The Very Very Far North
by Dan Bar-El
This is my new favorite read aloud, and I don't say that lightly! Duane the polar bear has a curiosity and sense of adventure that leads him first to a shipwreck where he meets C.C. the Owl. He then encounters even more new friends like Handsome the musk ox, Magic the arctic fox, and Major Puffin. Together, they explore the wonders of the northern landscape. The cast of animals is as diverse in their personalities as they are in species and the thread of the story focuses on learning to appreciate one's friends. An absolute must read book, truly!
The Robber Hotzenplotz
by Otfried Preussler
My son laughed out loud while I read him this classic German children's book! The Robber Hotzenplotz steals a musical coffee mill from Kasper's grandmother but the police are utterly inept and it is up to Kasper and Seppel to rescue the goods! The two friends set out on a mission to retrieve the coffee mill but Hotzenplotz engages the help of a magician who loves fried potatoes. Everything runs amok! We have enjoyed several of Preussler's books, including the marvelous, The Little Witch and The Little Water Sprite which are on our 2nd grade read aloud list and our spring read aloud list.
by Cara Hoffman
The concept of this story drew me in right away. The doormouse from the Mad Hatter's tea party in Alice in Wonderland dreams of a different life. Then one afternoon he is sucked through the teapot and finds himself in present day Manhattan. Now freed from perpetual boredom and no longer sleepy, Bernard makes some new friends and joins up to save the city from a gang of nasty weasels!
Toys Go Out
by Emily Jenkins
Buy it: Amazon | Indiebound
I have frequently recommended this series as a read aloud for kids even younger then 7, but if you haven't yet enjoyed it with your children, 7-year-olds will particularly appreciate its droll sense of humor. The three main toys are Lumphy the buffalo, StingRay, and Plastic, a bouncy ball. Über-talented author Emily Jenkins has a particular knack for transferring the emotions, anxieties and joys of childhood experiences and discoveries onto the anthropomorphized toys. There is a lot of humor in the book, too, as the toys engage in gentle absurdities, such as when Lumphy intentionally dips himself in peanut butter so he can visit his friend the Washer in the basement, or when Plastic tries to discover just exactly what she is.
The Chocolate Touch
by Patrick Skene Catling
Once upon a time my son was obsessed with this book. He was so concerned about the reality of “the chocolate touch”. Would he get it too? After all, he loves chocolate as much as, if not more than, anyone. Truthfully, I would not have complained if this book had put him off from chocolate for a bit, but it didn’t dampen his enthusiasm for the sweet stuff one iota. As you might guess from the title, this is a twist on the King Midas legend, only everything that touches John’s lips turns to chocolate. As it turns out, it is possible to have too much of a good thing, even chocolate.

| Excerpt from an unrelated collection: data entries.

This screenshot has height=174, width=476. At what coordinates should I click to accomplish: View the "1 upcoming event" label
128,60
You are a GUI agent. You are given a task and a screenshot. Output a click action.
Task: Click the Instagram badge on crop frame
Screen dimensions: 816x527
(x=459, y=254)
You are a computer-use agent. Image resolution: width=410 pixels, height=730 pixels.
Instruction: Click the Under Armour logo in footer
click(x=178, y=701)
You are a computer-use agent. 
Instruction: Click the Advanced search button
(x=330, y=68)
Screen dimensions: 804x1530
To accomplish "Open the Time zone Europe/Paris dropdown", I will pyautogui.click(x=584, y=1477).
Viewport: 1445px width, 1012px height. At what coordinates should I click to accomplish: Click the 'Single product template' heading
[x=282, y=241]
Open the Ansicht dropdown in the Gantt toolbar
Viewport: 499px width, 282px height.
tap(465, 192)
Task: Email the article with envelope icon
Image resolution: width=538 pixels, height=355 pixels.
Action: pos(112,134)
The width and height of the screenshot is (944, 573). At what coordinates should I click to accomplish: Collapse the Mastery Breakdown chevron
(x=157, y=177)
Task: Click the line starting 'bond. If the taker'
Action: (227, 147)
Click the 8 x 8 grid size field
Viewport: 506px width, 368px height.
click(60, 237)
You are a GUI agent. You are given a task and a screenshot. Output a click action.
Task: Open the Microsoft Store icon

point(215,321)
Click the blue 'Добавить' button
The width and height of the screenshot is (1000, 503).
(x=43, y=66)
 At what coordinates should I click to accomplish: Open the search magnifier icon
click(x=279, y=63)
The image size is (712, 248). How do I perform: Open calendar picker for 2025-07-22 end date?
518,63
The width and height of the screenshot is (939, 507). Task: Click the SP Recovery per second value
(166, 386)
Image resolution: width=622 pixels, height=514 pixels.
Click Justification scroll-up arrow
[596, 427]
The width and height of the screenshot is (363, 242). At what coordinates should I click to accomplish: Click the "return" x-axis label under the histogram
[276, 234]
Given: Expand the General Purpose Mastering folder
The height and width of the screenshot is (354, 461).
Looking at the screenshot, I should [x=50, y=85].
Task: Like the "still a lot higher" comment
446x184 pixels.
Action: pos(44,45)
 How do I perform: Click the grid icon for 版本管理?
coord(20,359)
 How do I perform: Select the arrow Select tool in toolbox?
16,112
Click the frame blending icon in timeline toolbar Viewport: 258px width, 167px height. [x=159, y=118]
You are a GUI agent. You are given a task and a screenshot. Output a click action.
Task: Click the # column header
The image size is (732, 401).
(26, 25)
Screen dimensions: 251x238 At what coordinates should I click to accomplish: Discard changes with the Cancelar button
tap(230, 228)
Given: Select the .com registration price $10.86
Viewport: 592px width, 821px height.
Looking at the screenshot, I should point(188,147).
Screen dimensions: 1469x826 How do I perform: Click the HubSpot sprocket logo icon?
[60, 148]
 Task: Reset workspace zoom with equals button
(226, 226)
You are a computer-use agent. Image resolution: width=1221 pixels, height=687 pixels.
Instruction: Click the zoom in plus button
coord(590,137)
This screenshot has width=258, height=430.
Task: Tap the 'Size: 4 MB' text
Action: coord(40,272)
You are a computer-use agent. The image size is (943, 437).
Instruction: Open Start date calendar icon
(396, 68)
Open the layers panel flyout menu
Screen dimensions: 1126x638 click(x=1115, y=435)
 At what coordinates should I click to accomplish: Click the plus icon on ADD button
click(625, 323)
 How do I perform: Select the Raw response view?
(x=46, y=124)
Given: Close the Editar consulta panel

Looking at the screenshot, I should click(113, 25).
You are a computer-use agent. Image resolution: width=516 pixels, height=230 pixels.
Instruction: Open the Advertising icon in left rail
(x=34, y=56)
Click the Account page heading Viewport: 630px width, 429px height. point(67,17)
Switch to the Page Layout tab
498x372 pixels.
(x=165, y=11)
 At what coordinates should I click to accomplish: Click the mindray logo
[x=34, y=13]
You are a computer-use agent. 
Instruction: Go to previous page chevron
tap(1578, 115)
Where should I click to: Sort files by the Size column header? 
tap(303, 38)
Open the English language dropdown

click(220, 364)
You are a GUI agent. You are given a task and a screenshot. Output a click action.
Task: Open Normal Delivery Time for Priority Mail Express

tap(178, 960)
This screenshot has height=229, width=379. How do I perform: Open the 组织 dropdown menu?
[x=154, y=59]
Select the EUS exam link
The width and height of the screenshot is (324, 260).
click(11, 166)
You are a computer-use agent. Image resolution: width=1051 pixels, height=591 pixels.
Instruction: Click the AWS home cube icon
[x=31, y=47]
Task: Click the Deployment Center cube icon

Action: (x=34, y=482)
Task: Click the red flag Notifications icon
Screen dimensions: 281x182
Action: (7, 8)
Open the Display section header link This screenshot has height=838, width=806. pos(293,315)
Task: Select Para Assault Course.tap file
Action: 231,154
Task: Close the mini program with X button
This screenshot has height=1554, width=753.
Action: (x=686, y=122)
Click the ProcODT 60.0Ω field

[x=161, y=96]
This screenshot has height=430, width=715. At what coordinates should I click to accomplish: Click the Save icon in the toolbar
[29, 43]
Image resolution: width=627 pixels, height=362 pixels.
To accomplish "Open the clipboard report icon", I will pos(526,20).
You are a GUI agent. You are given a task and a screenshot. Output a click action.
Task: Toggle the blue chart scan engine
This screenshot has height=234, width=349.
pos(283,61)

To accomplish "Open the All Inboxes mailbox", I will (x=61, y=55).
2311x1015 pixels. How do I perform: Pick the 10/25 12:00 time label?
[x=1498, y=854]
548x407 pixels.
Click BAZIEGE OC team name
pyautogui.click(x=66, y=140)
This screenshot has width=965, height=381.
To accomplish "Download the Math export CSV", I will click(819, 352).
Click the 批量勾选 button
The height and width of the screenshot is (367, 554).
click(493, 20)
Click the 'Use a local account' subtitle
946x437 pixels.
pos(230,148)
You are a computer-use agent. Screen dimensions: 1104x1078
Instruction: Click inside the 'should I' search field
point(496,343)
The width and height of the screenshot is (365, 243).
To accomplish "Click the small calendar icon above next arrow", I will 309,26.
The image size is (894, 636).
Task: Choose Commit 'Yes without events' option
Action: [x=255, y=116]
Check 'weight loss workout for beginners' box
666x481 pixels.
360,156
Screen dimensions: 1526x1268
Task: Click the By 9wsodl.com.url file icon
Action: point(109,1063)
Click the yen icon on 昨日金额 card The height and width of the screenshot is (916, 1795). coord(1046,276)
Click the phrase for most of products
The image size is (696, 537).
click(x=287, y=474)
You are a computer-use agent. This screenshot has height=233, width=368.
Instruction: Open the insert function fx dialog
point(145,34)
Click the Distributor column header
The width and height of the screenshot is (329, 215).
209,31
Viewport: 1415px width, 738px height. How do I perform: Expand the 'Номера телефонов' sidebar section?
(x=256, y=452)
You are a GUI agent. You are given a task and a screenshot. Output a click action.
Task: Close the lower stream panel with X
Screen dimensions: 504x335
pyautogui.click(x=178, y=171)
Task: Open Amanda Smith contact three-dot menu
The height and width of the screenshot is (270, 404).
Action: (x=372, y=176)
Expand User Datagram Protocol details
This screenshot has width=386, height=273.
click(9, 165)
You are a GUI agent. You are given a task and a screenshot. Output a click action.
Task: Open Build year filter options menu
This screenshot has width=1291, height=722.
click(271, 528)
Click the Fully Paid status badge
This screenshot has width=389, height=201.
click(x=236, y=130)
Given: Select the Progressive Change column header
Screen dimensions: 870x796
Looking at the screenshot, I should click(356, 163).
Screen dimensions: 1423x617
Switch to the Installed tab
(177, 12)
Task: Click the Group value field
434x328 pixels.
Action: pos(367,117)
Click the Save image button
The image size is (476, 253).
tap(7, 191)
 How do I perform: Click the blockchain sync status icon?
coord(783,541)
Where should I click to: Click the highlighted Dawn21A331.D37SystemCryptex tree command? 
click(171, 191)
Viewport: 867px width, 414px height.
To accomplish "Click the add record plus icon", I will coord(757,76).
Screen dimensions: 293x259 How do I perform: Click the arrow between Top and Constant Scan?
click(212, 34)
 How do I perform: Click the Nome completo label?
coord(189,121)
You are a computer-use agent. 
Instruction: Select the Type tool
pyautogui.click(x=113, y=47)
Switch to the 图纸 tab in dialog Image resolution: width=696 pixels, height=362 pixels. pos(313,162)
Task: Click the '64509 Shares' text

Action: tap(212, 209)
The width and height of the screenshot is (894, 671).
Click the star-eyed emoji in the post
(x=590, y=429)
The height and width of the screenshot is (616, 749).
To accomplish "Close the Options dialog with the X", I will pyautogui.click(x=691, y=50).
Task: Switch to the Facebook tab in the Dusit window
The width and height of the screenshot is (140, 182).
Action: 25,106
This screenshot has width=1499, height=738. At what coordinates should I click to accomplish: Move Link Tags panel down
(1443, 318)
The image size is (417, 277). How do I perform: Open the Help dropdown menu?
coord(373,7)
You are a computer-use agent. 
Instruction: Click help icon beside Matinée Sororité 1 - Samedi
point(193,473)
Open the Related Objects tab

Picture Books to Read Aloud to 7-Year-Olds
I've chosen a selection of picture books that are more complicated in theme and/or language than the average preschool picture book, so you and your 7-year-old will have plenty to talk about!
Fox on a Swing
by Evelina Daciutè
Translated from the Lithuanian, this is a wonderfully whimsical tale of hope, friendship and happiness. Paul and his family live in a tree in a park and one day when Paul is on his way home from the bakery he meets a fox on a swing. Thus begins a rather interesting series of encounters with the philosophizing fox who creates just the right conditions for Paul to consider the nature of happiness and friendship. I love this book for encouraging emotional intelligence because the complex nature of the dialogue really challenges kids to consider the themes touched on in the story.
Chapter Two is Missing
by Josh Lieb
7-year-olds will enjoy the metafictional narrative of this clever mystery. A young boy narrates the story and asks readers to assist in his search for chapter two. Fun wordplay, missing words, topsy-turvy punctuation and hilarious illustrations make this a great read aloud and no child will resist giving his input as to the nature and perpetrator of the crime!
The Lying King
by Alex Beard
This picture book about a ruler who lies and lies and lies is a timeless tale. When children lie (and they all do, eventually) they must deal with the emotions of guilt and regret, only then can they move forward. The Lying King's story is told in clever rhymes and depicts how lies snowball and ultimately catch their creator in a trap of his own making. The fate of the lying warthog will give your kids lots to think about.
The Boring Book
by Shinsuke Yoshitake
The protagonist in this Japanese import opines on the nature of boredom, but this book is anything but boring. As you read aloud this story, your kids will question what makes something boring, how does one react to boredom, and is there a way to keep from being bored? Engaging illustrations take readers on a thoughtful journey.
by Jon J. Muth
Stillwater the panda moves into the neighborhood and befriends three siblings. He spends his afternoons with each child and tells three Buddhist tales to his new friends, imparting wisdom about the nature of good and bad, frustration and materialism. I love this book, as well as its sequels, and reading them aloud always feels so very, very calming!